**About this exercise**. What is needed is the number of lines below that contain the word "vertical", with no other output.

··· Data extract

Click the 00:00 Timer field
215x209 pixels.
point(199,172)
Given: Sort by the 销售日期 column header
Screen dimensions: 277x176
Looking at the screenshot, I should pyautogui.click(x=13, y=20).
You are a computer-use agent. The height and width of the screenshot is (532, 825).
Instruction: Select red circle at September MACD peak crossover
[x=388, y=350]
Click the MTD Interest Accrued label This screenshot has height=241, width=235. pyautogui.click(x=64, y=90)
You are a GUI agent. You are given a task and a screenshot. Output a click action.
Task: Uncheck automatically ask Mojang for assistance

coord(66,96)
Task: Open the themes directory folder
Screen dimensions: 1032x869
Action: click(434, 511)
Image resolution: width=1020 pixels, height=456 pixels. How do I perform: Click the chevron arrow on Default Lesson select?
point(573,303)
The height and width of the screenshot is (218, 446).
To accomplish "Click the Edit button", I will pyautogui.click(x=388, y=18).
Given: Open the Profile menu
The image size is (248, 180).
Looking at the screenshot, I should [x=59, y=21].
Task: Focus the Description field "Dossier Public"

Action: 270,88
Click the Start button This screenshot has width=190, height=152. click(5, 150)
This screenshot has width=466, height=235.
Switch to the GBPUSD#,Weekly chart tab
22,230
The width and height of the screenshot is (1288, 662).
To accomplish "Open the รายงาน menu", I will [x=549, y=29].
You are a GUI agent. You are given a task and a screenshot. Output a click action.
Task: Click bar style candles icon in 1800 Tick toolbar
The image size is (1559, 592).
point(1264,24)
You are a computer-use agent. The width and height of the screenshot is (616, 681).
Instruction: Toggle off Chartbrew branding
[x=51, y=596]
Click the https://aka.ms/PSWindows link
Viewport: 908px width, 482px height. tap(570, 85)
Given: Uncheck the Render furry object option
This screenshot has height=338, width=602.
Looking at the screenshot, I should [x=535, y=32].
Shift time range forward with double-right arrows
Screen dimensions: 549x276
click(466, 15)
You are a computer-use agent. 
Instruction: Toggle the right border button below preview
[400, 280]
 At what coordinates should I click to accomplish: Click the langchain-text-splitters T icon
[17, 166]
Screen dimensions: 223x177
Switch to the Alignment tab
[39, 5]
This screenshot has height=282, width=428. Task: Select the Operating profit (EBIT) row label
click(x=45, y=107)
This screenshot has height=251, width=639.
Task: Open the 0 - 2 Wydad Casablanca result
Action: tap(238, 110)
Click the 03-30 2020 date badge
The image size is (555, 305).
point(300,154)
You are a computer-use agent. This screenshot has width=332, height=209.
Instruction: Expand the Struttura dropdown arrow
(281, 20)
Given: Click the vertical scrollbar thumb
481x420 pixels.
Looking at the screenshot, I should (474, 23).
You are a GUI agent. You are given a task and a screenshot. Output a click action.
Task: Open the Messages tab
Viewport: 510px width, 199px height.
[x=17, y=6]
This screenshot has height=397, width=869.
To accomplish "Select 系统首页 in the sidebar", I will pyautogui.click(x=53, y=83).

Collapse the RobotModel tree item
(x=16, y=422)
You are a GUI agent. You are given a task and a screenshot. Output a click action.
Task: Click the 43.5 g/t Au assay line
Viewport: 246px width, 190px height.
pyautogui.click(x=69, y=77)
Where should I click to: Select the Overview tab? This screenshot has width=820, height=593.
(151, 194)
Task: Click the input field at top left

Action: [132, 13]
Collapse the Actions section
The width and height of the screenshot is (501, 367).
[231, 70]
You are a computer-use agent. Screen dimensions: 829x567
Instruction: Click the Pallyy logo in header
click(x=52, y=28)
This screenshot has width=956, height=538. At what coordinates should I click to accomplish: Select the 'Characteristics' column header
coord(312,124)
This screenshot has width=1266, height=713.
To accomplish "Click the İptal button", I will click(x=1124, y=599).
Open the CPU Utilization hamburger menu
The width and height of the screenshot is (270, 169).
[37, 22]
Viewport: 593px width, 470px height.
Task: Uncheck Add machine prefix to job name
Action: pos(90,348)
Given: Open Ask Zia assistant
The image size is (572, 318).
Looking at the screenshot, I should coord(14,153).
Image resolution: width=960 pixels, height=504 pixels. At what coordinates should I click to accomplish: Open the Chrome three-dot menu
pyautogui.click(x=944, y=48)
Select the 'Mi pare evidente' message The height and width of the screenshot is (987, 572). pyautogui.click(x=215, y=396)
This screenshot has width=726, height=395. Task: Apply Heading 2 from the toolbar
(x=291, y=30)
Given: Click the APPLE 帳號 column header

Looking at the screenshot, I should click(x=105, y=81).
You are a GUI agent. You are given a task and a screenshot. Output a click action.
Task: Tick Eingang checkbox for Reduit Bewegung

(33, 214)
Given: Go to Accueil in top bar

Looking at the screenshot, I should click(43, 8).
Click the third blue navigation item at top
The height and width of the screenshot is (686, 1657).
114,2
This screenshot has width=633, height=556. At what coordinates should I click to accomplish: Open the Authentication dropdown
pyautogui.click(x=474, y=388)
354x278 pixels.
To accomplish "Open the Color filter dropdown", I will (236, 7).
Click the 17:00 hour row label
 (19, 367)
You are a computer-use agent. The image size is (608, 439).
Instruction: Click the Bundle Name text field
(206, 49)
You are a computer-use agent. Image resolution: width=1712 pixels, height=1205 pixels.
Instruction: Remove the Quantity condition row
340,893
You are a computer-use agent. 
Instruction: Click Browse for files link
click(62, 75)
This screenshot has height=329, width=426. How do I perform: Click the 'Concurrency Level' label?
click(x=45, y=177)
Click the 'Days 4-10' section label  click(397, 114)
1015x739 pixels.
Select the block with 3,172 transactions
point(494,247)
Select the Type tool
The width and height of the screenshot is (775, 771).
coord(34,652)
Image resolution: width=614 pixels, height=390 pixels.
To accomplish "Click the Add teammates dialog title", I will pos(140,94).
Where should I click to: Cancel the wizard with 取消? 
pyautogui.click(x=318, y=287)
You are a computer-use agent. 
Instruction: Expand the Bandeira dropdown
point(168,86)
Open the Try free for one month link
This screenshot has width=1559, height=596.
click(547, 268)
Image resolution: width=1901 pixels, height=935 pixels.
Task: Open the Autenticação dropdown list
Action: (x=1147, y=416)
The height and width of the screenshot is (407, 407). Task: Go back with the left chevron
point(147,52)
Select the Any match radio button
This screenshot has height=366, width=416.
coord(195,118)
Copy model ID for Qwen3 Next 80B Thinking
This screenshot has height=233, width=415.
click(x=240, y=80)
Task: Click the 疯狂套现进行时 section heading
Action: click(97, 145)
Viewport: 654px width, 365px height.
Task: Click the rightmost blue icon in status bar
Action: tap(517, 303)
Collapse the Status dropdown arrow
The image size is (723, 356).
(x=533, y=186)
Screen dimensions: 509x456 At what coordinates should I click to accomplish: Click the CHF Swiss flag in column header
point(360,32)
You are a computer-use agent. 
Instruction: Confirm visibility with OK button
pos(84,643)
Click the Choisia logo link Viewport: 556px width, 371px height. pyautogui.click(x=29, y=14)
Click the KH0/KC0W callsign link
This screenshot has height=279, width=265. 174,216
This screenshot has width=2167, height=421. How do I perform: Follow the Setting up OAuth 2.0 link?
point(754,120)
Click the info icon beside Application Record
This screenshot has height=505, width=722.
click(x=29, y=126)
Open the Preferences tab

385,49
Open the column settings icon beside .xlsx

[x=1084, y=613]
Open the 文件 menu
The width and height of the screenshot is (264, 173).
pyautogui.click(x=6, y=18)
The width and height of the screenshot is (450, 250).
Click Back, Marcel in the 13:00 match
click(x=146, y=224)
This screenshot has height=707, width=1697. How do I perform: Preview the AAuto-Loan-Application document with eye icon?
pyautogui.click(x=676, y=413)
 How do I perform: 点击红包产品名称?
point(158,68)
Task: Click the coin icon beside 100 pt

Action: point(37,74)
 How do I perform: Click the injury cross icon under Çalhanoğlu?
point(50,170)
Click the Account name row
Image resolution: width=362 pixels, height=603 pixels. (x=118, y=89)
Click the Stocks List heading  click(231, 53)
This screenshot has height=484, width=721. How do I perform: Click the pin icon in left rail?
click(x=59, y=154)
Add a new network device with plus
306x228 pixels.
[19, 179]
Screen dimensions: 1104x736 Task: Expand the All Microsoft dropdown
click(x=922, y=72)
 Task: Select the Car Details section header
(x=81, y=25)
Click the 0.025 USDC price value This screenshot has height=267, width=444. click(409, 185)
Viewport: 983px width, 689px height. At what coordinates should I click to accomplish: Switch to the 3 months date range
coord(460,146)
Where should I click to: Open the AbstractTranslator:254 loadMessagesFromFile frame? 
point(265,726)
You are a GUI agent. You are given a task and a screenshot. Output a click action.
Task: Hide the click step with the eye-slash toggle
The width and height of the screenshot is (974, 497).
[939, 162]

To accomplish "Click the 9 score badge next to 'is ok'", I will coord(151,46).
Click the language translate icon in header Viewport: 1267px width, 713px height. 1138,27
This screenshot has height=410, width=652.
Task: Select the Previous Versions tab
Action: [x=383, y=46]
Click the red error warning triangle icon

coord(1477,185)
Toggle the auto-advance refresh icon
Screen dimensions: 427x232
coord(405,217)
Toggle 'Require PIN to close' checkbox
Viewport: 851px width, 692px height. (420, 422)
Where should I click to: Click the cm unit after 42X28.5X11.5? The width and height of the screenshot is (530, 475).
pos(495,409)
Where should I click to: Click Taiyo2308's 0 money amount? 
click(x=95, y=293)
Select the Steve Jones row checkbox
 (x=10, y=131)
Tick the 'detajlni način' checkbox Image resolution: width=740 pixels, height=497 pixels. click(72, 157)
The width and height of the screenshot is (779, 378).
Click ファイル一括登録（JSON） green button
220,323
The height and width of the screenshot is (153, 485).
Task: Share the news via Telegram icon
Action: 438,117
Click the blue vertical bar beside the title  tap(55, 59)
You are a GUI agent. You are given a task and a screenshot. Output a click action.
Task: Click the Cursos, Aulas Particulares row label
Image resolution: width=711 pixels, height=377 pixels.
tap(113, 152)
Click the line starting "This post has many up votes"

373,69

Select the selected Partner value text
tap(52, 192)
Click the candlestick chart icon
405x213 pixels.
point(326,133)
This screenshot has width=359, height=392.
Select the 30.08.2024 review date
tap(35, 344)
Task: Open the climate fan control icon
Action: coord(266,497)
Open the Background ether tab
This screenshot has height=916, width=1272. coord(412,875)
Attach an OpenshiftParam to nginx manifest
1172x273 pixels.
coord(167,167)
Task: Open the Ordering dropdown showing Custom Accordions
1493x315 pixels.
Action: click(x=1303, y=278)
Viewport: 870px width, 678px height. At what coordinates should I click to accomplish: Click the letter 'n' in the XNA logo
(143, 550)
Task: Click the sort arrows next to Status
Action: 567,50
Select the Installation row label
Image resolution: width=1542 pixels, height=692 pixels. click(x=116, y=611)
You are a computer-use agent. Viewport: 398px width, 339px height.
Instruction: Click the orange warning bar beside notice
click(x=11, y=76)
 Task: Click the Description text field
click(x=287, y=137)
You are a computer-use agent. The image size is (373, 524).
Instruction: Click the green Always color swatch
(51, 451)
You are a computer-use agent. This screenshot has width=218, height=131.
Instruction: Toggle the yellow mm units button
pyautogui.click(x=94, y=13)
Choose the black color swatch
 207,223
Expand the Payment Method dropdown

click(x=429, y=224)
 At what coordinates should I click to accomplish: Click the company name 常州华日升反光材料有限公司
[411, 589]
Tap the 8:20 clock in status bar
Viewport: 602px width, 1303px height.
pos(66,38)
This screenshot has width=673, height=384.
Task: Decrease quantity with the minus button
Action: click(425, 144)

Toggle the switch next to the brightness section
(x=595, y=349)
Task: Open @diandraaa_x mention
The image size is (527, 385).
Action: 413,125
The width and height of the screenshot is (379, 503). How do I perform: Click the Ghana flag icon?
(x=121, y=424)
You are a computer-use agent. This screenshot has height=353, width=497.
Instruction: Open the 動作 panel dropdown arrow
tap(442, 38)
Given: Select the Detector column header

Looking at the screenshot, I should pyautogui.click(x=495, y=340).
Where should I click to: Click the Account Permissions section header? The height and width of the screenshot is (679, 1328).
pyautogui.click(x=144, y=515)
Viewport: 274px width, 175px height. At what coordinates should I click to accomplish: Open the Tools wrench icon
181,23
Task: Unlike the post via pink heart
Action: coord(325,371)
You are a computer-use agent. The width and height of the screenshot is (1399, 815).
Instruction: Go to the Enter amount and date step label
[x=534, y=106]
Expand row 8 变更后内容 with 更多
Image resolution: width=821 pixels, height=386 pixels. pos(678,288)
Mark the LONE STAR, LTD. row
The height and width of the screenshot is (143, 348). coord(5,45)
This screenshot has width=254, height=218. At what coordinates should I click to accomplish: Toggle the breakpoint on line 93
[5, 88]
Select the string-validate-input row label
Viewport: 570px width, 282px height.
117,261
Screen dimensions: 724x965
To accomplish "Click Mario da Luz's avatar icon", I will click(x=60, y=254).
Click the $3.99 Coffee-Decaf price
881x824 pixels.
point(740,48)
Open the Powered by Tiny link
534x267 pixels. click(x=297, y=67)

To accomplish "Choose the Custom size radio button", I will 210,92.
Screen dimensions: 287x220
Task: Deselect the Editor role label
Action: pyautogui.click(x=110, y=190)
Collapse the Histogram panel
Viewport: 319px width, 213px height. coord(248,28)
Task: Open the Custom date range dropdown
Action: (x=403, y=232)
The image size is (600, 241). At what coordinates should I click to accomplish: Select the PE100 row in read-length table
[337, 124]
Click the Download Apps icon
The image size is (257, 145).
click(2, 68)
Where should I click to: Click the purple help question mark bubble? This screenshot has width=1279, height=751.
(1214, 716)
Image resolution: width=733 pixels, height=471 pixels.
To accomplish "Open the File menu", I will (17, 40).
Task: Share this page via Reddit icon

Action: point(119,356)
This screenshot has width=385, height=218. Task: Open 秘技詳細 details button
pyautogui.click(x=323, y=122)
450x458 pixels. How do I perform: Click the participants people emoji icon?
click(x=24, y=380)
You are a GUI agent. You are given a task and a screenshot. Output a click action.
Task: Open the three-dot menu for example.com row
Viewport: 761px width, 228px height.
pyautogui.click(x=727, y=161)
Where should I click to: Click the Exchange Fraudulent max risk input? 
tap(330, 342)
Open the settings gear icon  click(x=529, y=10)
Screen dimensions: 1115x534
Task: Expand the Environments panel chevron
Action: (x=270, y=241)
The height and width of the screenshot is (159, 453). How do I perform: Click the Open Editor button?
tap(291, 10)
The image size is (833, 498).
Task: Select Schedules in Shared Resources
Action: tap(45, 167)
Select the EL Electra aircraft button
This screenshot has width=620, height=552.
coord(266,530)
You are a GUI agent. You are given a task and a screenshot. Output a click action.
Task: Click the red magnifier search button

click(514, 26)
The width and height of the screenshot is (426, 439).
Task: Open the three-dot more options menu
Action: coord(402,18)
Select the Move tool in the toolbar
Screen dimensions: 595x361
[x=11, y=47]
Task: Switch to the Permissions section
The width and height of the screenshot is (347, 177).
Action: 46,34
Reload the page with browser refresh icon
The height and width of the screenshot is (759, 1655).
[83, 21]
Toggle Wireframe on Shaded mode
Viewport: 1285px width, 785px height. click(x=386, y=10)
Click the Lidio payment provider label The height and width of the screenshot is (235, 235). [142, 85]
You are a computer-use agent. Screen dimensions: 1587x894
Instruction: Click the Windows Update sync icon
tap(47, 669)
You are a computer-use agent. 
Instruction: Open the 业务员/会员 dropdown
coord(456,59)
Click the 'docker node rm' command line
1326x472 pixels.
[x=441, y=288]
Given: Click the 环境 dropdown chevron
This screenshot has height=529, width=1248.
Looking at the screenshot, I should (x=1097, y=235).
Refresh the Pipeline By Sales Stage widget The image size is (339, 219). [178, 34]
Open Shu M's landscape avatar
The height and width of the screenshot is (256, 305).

······

**Reply to the task**. 2